### Stated problem 1
From the knife forum thread, extract the stretch from "And yet a Victo" through "want to be.", word for word.

#### Source passage

I own severally Furinkazan knives, I can say that they F&F is much better than others brand in the same price range, Also, steel heat treat very nice, easy to sharpen. I said go for it, you won’t regret.

Koki is a best vendor I’ve ever met. I been buying from him since 2016.


----------



## ModRQC (Mar 15, 2022)

S. Tanaka 150mm utility makes more sense than many if you ask me. Nice width to the blade, somewhat of a crossing with a Honesuki in shape and a grind that makes the best of it. 

Otherwise the best utility I ever used was a Futana S3 Bunka. 174/43. If going to use mostly on board longer and wider makes more sense to me. 

And yet a Victo petty makes perfect practical sense also. 

Not saying these fit you, just saying that to make them worth their price tag, it sometimes helps to think outside of the box unless that box is exactly where you want to be.


----------



## Miguelito's Blade (Mar 16, 2022)

ModRQC said:


> S. Tanaka 150mm utility makes more sense than many if you ask me. Nice width to the blade, somewhat of a crossing with a Honesuki in shape and a grind that makes the best of it.
> 
> Otherwise the best utility I ever used was a Futana S3 Bunka. 174/43. If going to use mostly on board longer and wider makes more sense to me.
> 
> ...



Thanks for the response. I will check those out. I am working diligently to become competent enough to take take care of my own sharpening, but I have a hard time aligning my body at the proper angle as I am in a wheelchair and have to work while seated. Nonetheless, I continue to work on beater knives and, whether realistic or not, my goal remains to be able to sharpen the good knives I acquire by the time they need sharpening. We'll see.

########
#### Records supplied

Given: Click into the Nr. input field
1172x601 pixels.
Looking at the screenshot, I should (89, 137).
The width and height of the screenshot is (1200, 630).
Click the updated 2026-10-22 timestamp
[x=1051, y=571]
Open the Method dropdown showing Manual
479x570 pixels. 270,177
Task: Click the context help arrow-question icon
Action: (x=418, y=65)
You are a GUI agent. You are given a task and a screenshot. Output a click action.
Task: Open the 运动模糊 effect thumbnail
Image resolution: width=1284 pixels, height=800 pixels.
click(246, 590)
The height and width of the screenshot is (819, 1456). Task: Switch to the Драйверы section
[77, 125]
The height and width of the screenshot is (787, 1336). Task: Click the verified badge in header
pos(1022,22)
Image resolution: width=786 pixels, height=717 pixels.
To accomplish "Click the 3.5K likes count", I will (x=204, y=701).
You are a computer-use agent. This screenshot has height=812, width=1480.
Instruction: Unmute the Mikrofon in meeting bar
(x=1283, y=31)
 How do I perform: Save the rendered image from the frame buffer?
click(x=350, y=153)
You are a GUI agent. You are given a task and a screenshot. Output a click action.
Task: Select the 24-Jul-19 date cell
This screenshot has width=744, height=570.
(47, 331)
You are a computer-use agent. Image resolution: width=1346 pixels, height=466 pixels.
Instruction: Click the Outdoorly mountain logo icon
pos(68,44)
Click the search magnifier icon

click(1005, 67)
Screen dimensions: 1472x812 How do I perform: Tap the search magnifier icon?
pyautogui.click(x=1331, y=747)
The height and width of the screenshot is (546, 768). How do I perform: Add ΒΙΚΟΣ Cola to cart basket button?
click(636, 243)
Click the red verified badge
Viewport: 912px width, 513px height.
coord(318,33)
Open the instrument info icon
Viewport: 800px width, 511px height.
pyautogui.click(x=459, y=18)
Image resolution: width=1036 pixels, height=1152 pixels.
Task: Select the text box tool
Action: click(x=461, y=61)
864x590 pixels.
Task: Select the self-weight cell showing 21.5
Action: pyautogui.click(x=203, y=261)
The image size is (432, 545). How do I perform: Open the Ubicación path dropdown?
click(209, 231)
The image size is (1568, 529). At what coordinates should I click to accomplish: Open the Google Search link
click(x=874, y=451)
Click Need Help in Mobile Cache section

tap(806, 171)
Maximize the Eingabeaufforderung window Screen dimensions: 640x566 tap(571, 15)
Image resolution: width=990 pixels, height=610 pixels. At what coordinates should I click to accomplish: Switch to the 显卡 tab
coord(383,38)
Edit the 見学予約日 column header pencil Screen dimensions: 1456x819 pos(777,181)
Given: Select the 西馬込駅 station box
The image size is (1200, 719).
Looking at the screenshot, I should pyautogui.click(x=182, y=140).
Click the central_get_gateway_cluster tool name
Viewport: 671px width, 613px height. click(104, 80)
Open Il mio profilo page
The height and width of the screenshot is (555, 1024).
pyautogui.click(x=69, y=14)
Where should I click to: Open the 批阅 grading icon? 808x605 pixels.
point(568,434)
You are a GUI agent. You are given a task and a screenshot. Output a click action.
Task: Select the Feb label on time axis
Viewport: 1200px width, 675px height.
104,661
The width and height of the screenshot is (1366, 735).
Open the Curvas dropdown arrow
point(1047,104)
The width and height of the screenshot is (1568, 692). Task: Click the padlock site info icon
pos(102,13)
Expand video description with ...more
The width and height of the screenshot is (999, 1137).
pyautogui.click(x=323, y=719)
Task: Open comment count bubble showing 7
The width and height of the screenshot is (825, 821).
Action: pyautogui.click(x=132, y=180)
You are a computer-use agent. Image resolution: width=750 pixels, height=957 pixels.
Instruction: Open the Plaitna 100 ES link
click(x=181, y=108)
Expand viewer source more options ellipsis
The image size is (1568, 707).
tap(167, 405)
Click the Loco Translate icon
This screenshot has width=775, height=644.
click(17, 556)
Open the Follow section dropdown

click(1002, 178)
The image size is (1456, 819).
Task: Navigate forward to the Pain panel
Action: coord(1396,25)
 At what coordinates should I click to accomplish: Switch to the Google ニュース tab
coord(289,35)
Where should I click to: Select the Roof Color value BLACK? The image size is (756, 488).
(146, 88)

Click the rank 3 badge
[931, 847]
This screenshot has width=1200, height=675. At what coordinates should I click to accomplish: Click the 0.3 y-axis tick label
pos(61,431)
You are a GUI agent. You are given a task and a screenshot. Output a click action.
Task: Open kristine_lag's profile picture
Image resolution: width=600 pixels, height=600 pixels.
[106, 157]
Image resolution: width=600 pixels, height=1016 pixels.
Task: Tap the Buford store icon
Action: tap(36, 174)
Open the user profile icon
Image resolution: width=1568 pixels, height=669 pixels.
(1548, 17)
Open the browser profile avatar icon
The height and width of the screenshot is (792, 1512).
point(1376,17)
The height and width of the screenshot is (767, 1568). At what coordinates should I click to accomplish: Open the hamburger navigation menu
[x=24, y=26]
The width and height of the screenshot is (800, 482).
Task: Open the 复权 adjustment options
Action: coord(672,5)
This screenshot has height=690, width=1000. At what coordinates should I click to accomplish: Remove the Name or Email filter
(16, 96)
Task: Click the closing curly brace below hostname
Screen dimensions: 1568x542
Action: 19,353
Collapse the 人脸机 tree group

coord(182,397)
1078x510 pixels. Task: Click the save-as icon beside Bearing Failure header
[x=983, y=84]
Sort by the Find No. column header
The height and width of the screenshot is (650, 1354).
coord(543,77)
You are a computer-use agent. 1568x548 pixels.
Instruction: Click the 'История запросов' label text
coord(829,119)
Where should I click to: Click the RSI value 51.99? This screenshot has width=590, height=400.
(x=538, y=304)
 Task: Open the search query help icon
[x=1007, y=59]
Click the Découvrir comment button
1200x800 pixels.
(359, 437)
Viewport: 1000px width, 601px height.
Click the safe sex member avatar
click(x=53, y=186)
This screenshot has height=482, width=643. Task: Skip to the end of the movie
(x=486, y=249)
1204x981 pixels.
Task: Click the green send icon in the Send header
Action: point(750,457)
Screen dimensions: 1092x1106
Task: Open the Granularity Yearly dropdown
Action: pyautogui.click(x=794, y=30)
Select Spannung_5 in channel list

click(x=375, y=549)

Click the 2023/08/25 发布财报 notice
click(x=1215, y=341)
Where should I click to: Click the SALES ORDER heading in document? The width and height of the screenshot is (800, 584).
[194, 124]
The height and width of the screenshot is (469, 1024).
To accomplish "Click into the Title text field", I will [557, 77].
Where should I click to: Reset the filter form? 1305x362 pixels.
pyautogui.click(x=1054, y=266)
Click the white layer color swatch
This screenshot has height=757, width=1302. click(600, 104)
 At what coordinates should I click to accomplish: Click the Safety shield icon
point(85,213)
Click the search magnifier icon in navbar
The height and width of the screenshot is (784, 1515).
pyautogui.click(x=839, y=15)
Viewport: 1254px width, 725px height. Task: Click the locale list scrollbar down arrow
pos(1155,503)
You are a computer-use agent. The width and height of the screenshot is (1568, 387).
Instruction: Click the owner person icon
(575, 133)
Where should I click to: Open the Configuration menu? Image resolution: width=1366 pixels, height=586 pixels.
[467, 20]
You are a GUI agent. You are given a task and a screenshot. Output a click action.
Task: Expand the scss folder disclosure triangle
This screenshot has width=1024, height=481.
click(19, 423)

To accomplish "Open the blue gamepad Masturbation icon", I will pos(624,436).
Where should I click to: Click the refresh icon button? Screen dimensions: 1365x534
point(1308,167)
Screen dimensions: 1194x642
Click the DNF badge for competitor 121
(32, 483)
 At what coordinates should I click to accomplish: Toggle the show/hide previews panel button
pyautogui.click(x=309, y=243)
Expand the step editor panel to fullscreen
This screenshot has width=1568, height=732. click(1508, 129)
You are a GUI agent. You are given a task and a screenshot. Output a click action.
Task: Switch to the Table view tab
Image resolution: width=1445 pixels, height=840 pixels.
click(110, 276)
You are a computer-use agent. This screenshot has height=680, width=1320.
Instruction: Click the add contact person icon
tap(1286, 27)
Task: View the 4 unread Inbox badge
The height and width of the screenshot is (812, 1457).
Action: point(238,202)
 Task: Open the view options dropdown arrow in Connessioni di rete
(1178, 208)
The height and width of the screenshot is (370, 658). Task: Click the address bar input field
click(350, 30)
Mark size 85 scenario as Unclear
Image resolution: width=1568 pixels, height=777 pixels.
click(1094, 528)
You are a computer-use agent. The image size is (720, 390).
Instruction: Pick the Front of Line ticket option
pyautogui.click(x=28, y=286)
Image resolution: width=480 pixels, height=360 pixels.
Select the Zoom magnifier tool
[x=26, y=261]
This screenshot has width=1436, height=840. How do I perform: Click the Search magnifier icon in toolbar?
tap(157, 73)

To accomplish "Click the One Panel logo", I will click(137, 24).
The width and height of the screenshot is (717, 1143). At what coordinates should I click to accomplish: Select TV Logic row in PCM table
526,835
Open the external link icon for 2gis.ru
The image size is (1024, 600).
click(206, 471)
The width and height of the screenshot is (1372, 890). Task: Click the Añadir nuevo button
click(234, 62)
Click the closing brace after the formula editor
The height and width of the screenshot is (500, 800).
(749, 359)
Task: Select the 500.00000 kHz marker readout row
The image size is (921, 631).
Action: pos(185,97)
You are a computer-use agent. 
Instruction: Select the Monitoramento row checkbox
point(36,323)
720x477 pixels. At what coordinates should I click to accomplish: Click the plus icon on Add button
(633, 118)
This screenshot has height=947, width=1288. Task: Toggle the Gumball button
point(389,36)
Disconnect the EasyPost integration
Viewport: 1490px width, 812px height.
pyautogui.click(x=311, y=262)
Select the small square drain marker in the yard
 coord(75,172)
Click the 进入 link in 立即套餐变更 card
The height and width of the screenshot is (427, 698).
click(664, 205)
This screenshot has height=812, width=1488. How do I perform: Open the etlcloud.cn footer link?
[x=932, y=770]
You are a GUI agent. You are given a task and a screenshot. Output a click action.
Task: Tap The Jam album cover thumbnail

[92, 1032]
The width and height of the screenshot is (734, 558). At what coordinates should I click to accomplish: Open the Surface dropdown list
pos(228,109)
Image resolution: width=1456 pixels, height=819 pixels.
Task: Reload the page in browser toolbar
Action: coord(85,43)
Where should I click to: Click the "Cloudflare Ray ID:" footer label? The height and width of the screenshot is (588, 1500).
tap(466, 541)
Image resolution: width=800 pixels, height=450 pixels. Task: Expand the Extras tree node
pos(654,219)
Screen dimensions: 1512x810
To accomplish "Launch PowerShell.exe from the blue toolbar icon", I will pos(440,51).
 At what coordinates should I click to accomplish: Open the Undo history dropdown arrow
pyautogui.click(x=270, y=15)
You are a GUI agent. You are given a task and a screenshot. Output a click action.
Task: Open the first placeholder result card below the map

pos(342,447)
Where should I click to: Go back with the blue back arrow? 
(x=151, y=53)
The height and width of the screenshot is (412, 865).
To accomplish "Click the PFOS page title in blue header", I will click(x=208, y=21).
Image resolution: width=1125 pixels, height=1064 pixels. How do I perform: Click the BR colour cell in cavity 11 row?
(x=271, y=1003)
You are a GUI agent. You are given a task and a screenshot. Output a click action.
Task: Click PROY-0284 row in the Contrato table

########

### Stated problem 2
Put the rows from the line that contains "This screenshot has height=812, width=1488." through the line that contains "Action: coord(85,43)" into a JSON list of strings, with one string per line and blank lines omitted.

### Worked answer 1
And yet a Victo petty makes perfect practical sense also. 

Not saying these fit you, just saying that to make them worth their price tag, it sometimes helps to think outside of the box unless that box is exactly where you want to be.

### Worked answer 2
[
  "This screenshot has height=812, width=1488. How do I perform: Open the etlcloud.cn footer link?",
  "[x=932, y=770]",
  "You are a GUI agent. You are given a task and a screenshot. Output a click action.",
  "Task: Tap The Jam album cover thumbnail",
  "[92, 1032]",
  "The width and height of the screenshot is (734, 558). At what coordinates should I click to accomplish: Open the Surface dropdown list",
  "pos(228,109)",
  "Image resolution: width=1456 pixels, height=819 pixels.",
  "Task: Reload the page in browser toolbar",
  "Action: coord(85,43)"
]